> [Study text]:
Review of attachment 318924 [details] [review]: One performance notice, we'll be create 1 EGLImage/Texture pair per upload. Ideally, those should be cached, so they can be reused when the dmabuf comes back. In gstgl, we attach EGLImage to the GstDmabufMemory, and bind that EGL image to the texture to be rendered. This improve performance and reduce the resources.
So, what's the status ? Was this merged in Cogl now ?
I see this has potentially moved beyond the original approach now (great!) but to leave some feedback anyway: The "Propose a minimum amout of buffers" patch breaks the cheese webcam live view on a laptop webcam I have here: Failed to configure the buffer pool: gstbasetransform.c(968): gst_base_transform_default_decide_allocation (): /GstCameraBin:camerabin/GstViewfinderBin:vf-bin/GstVideoConvert:vfbin-csp: Configuration is most likely invalid, please report this issue. When clutter_gst_video_sink_propose_allocation() is called, priv->info.size is 0 which we then pass to gst_query_add_allocation_pool(), and I imagine the 0 size ends up in some breakage. On an external camera connected to the same laptop, it works fine because clutter_gst_video_sink_propose_allocation() is never called. Not sure what the difference is but I did go one step down in the long backtrace and found that on the working webcam, gst_base_sink_default_query() is never called for GST_QUERY_ALLOCATION.

> [Requirement]:
Copy the entire bug discussion word for word. The material that follows has no connection to the bug discussion.

> [Given information]:

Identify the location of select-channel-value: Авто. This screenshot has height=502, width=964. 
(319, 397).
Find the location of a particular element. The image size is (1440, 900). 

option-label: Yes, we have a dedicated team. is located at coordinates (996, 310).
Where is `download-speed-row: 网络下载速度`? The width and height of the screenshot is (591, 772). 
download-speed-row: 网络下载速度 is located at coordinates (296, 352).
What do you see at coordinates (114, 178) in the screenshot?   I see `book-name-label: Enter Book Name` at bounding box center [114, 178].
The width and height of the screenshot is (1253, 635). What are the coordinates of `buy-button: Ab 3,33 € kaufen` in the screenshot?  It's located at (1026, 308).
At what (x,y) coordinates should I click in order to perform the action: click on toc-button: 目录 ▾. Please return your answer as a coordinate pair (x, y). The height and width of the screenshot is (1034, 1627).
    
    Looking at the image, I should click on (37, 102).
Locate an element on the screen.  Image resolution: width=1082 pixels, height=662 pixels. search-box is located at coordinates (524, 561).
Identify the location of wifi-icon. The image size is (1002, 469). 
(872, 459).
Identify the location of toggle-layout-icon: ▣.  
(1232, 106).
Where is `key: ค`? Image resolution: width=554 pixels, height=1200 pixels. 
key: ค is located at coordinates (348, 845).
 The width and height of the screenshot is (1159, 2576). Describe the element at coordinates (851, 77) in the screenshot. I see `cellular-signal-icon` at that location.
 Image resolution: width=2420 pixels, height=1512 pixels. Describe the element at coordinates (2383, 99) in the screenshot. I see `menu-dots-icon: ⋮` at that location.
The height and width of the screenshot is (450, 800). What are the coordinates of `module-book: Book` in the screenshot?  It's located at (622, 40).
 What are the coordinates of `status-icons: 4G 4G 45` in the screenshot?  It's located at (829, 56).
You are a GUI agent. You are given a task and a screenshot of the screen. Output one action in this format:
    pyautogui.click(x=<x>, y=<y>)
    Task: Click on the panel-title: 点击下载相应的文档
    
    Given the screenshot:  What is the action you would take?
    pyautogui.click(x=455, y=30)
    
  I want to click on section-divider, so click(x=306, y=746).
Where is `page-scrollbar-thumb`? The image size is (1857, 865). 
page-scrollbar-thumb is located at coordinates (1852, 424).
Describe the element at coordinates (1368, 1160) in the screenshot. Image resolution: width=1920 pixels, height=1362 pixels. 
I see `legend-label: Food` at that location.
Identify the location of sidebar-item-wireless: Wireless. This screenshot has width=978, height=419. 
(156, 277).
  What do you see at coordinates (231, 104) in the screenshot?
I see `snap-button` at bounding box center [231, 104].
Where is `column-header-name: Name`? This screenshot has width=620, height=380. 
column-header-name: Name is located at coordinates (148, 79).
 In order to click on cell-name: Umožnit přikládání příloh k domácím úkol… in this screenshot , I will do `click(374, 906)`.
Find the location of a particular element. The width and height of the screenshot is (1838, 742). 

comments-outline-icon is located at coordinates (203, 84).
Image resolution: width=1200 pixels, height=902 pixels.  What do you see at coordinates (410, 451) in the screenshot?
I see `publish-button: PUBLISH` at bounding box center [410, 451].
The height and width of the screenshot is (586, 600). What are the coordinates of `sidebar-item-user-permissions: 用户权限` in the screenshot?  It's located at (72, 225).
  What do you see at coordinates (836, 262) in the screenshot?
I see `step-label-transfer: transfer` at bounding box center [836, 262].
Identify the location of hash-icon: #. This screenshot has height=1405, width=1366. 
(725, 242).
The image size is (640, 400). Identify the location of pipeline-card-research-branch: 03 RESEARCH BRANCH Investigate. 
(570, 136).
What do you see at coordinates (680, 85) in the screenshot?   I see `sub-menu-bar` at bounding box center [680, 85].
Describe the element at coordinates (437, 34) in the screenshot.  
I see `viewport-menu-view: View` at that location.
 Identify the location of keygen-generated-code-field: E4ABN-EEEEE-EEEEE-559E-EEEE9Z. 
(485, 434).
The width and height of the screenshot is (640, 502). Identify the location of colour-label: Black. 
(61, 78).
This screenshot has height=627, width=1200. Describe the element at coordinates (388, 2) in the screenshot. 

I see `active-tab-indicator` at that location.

> [Response area]:
Review of attachment 318924 [details] [review]: One performance notice, we'll be create 1 EGLImage/Texture pair per upload. Ideally, those should be cached, so they can be reused when the dmabuf comes back. In gstgl, we attach EGLImage to the GstDmabufMemory, and bind that EGL image to the texture to be rendered. This improve performance and reduce the resources.
So, what's the status ? Was this merged in Cogl now ?
I see this has potentially moved beyond the original approach now (great!) but to leave some feedback anyway: The "Propose a minimum amout of buffers" patch breaks the cheese webcam live view on a laptop webcam I have here: Failed to configure the buffer pool: gstbasetransform.c(968): gst_base_transform_default_decide_allocation (): /GstCameraBin:camerabin/GstViewfinderBin:vf-bin/GstVideoConvert:vfbin-csp: Configuration is most likely invalid, please report this issue. When clutter_gst_video_sink_propose_allocation() is called, priv->info.size is 0 which we then pass to gst_query_add_allocation_pool(), and I imagine the 0 size ends up in some breakage. On an external camera connected to the same laptop, it works fine because clutter_gst_video_sink_propose_allocation() is never called. Not sure what the difference is but I did go one step down in the long backtrace and found that on the working webcam, gst_base_sink_default_query() is never called for GST_QUERY_ALLOCATION.